Koordinator penyaluran BST PT Pos Indonesia, Irfan Djunaidi, mengatakan, pencairan BST akan dilakukan setiap hari. Berdasarkan hasil koordinasi dengan aparat kepolisian, pencairan akan dilakukan di setiap dusun untuk mencegah terjadinya kerumunan.

“Kami di PT Pos mendapat tugas dari Kemensos menyalurkan bantuan. Kalau ada penerima sakit petugas kami akan mengantarkannya ke rumah,” ujarnya, Sabtu, 24 Juli 2021.

Irfan menambahkan, untuk penerima bantuan meninggal dunia, bantuan bisa diterima ahli waris yang tercatat dalam Kartu Keluarga (KK). Begitu pun dengan penerima yang sakit dapat diwakilkan kepada ahli waris yang tercatat di dalam KK. Bantuan akan dikembalikan ke kas Negara, kalau penerima meninggal dan ternyata tak memiliki ahli waris.
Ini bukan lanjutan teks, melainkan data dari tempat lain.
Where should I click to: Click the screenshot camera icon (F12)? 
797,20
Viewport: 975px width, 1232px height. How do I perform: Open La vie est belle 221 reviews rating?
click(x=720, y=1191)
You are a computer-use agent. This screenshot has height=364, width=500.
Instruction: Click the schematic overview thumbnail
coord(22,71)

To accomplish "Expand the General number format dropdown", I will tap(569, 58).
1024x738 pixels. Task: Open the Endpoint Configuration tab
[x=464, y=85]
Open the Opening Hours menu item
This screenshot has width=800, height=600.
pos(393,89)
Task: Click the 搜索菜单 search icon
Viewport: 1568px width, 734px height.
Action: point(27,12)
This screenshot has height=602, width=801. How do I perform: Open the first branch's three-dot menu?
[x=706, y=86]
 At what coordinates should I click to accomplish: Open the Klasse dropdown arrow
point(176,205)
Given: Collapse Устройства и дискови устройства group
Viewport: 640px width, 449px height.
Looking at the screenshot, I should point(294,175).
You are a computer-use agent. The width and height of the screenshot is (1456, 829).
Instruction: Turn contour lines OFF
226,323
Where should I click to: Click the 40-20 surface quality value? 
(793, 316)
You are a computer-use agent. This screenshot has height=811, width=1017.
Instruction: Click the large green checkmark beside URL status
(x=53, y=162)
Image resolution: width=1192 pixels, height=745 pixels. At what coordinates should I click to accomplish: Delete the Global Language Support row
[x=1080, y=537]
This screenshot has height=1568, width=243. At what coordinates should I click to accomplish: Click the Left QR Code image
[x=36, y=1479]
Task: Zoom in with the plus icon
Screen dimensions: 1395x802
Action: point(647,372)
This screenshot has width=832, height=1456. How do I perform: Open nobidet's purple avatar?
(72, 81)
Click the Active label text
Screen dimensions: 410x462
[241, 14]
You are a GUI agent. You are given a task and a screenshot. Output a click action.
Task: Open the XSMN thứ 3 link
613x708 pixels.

BACA JUGA :  Dipicu Rebutan Pacar, Belasan Remaja Terlibat Tawuran

“Ada dua alasan gagal bayar dan uang bantuan  dikembalikan ke kas negara, yakni penerima meninggal dunia dan tidak memiliki ahli waris yang tercatat dalam satu KK, serta penerima pindah alamat yang tidak jelas,”  ujarnya.

Dijelaskan, penerima Bantuan Sosial Tunai (BST) di Situbondo bertambah sebanyak 4 Keluarga Penerima Manfaat (KPM). Data penerima BST kali ini mengacu pada data pertama yaitu sebanyak 39.966 KPM. Setiap penerima akan menerima bantuan dua bulan yaitu Mei dan Juni sebesar 600 ribu.

“Setiap bulannya bantuan yang diterima Rp. 300 ribu. Karena pencairan kali ini double maka bantuan diberikan dua bulan yaitu Rp. 600 ribu,” terangnya.